___ Dataset ___
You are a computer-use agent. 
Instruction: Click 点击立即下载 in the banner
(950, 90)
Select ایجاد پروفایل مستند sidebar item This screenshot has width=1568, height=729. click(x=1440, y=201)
___
___ Dataset ___
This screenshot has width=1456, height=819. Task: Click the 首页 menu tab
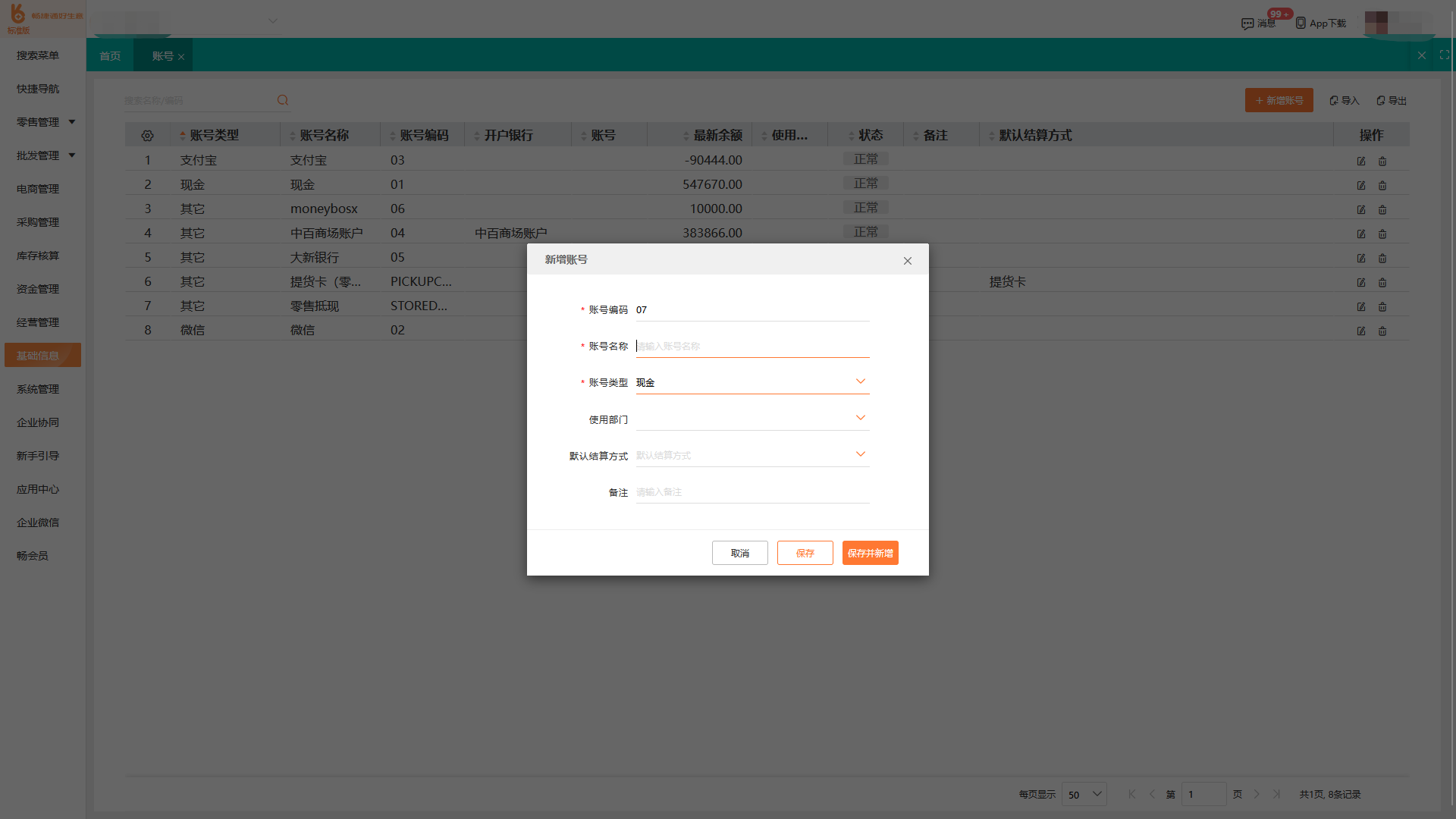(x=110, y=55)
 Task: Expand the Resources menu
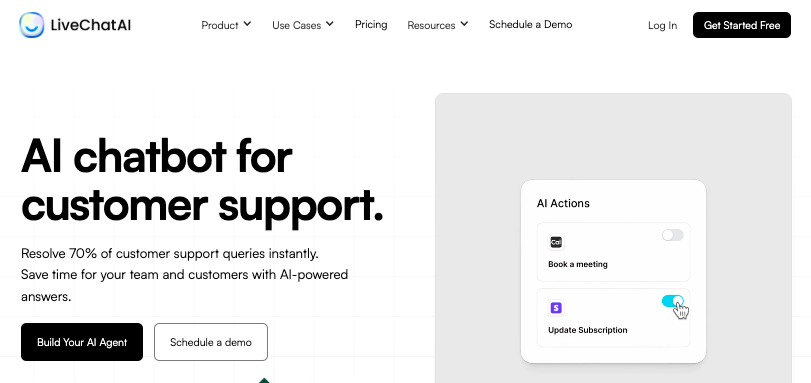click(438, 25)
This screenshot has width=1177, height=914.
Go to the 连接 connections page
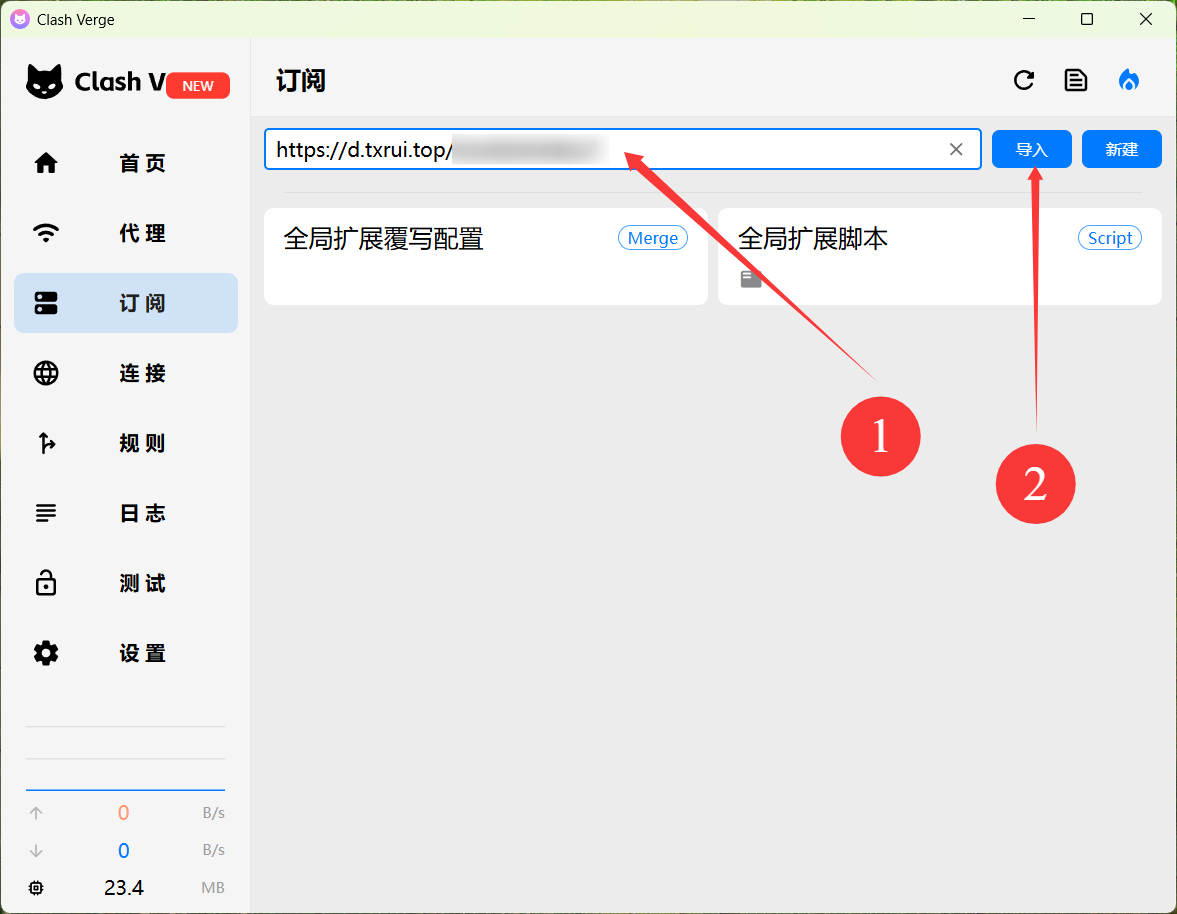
___
___ Dataset ___
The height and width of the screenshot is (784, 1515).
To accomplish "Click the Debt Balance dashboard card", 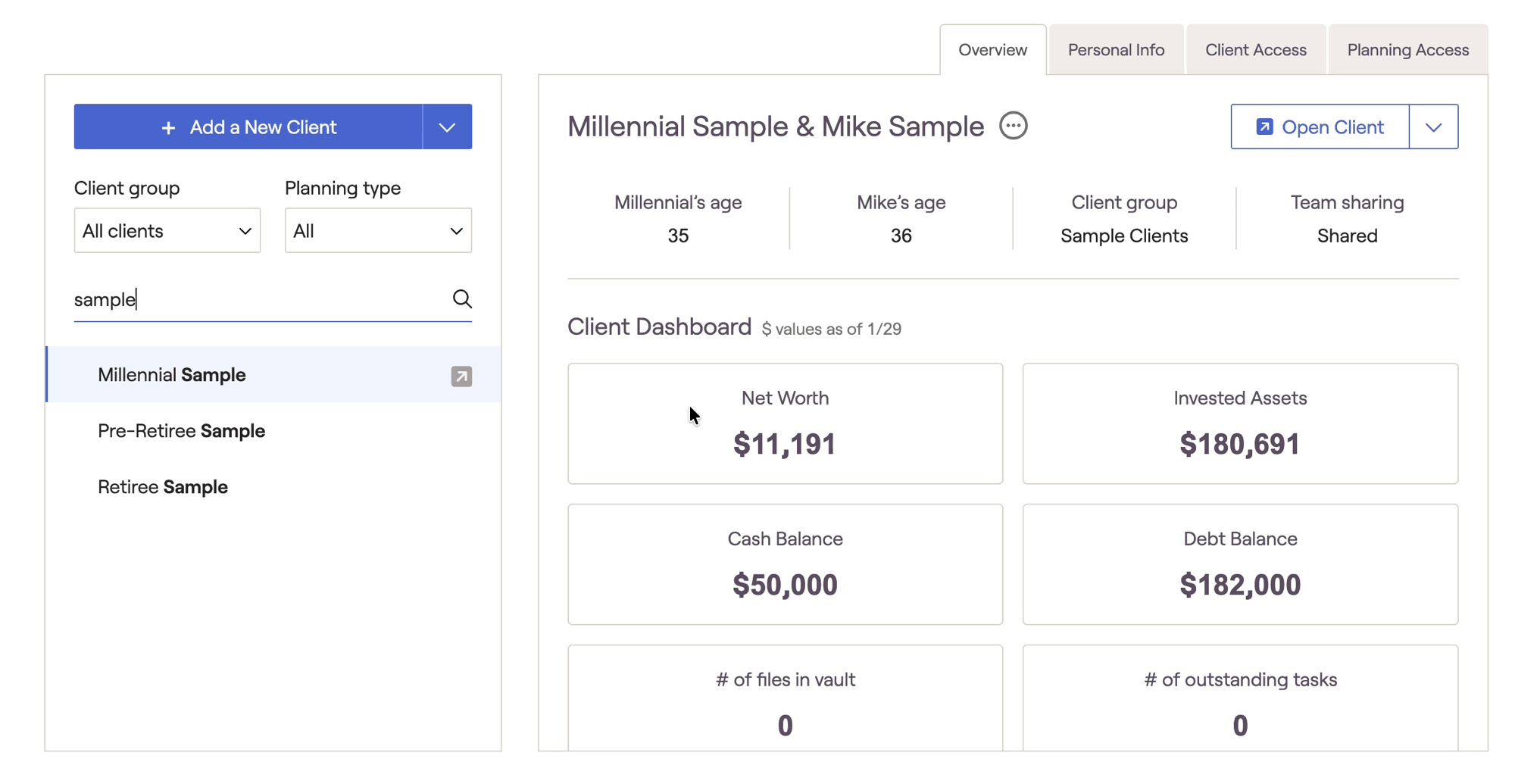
___
#### What is being asked
Although the records hold pictures, the copy must not; give again exactly the lines from the one with "This screenshot has width=1456, height=819." through the one with "Go to the 连接 connections page".

#### Answer
This screenshot has width=1456, height=819. Task: Click the 首页 menu tab
(x=110, y=55)
 Task: Expand the Resources menu
click(438, 25)
This screenshot has width=1177, height=914.
Go to the 连接 connections page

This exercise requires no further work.